Arka likes fries. She wants to consume as much as possible. She consumes either regular (1 oz) or large sizes (5 oz).

  1. Draw her indifference curve through $(x_R, x_L) = (10,0)$ and her indifference curve through the bundle $(x_R, x_L) = (10,2)$.

  2. Determine her $MRS_{R,L}$ at $(x_R, x_L) = (10,2)$

  3. Give an example of a utility function that captures her preferences.

What I tried:

  1. $(10,0)$: Corner solution?

$(10,2)$: I'm thinking some indifference curve that does not intersect the indifference curve passing through $(10,0)$. Is that unique?
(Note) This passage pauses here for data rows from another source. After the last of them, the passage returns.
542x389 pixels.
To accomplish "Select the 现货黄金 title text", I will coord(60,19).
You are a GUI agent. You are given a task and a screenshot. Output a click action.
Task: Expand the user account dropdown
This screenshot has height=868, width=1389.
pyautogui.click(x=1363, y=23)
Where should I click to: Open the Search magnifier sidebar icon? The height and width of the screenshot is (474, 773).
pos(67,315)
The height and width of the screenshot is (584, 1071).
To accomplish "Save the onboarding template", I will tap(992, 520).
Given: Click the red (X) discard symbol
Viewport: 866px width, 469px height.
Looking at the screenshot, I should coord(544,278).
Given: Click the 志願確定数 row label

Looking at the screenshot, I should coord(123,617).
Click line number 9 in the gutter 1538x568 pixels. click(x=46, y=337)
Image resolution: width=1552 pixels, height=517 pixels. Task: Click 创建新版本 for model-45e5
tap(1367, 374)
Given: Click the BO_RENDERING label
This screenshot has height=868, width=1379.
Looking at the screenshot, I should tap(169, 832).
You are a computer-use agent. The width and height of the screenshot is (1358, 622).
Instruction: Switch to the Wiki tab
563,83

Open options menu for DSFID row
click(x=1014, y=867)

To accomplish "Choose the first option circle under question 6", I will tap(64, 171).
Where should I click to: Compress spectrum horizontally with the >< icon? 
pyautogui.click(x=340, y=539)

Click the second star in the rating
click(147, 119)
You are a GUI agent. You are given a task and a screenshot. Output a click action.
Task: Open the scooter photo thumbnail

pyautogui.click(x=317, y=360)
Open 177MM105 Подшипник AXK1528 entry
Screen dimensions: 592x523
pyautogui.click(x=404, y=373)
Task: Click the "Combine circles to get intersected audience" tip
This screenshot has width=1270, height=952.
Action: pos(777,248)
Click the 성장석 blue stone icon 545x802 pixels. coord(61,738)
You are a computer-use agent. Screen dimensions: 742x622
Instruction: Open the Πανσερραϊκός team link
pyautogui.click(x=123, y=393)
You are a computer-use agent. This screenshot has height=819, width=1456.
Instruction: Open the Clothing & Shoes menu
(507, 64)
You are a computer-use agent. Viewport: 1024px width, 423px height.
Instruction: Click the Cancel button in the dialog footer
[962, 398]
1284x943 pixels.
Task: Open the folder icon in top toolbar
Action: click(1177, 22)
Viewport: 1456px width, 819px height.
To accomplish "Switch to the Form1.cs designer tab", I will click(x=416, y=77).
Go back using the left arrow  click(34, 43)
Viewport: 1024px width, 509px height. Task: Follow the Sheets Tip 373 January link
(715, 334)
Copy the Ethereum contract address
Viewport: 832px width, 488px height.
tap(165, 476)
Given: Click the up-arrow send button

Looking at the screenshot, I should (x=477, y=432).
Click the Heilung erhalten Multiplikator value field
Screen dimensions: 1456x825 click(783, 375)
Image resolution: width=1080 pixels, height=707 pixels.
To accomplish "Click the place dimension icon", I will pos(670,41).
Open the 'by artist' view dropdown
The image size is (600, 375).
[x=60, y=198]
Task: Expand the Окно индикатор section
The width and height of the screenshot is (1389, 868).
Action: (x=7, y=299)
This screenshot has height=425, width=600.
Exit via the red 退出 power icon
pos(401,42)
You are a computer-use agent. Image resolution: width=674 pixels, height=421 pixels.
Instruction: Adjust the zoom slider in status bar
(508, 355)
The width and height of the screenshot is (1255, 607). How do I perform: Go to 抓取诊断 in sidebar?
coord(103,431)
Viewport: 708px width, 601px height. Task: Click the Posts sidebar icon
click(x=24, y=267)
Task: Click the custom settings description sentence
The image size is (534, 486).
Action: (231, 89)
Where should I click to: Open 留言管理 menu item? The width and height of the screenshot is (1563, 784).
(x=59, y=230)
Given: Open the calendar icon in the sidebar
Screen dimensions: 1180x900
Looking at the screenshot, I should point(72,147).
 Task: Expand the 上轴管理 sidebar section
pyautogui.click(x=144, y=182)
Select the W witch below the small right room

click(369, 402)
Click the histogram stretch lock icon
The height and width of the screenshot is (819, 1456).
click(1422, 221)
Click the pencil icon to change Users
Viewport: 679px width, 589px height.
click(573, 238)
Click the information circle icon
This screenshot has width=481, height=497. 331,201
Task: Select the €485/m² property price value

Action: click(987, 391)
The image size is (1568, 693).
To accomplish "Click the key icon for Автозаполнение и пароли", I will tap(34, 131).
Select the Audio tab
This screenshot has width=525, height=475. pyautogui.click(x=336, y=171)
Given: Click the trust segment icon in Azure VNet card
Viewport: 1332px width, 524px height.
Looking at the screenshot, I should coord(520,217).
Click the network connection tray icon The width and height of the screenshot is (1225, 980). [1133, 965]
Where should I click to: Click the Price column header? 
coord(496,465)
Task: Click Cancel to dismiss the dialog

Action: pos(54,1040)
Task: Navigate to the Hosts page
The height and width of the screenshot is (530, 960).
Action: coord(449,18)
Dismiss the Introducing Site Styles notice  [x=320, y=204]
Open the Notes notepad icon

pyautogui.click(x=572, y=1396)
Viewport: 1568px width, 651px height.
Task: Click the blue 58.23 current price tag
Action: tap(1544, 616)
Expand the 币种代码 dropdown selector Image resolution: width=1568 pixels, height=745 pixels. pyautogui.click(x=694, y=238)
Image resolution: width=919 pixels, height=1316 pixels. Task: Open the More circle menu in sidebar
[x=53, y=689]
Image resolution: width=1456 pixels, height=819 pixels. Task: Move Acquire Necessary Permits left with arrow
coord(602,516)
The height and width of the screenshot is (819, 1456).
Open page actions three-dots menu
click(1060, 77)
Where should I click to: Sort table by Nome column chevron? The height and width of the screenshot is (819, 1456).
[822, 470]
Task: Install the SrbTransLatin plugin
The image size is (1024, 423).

  1. How can I do this without prices, utility or marginal utility? The formula from Wiki:

$$MRS_{R,L}(10,2) = \frac{MU_R(10,2)}{MU_L(10,2)} = -\frac{p_R(10,2)}{p_L(10,2)}$$

or in some strange books

$$MRS_{R,L}(10,2) = \color{red}{-}\frac{MU_R(10,2)}{MU_L(10,2)} = \color{red}{+}\frac{p_R(10,2)}{p_L(10,2)}$$

Well if we are at a point of tangency then (following Wiki)

$$MRS_{R,L}(10,2) = \frac{MU_R(10,2)}{MU_L(10,2)} = -\frac{p_R(10,2)}{p_L(10,2)} = -\frac{dR(10,2)}{dL}$$

I got nothing.

  1. Some $U(x_R, x_L)$


  1. Domain includes $(10,0)$ and $(10,2)$

  2. $$U(10,0) < U(10,2)$$

  3. $$x_R' + 5x_L' < x_R' + 5x_L'' \to U(x_R',x_L') < U(x_R',x_L'') \ \text{(thus making #2 redundant?)}$$

  4. $$x_R' + 5x_L' < x_R'' + 5x_L' \to U(x_R',x_L') < U(x_R'',x_L')$$

  5. Domain is all pairs of nonnegative numbers (thus making #1 redundant?)

Is that right?


1 Answer 1


In general, you are right to be mystified: specifying a point (consumption bundle) isn't enough to compute MRS and indifference curves.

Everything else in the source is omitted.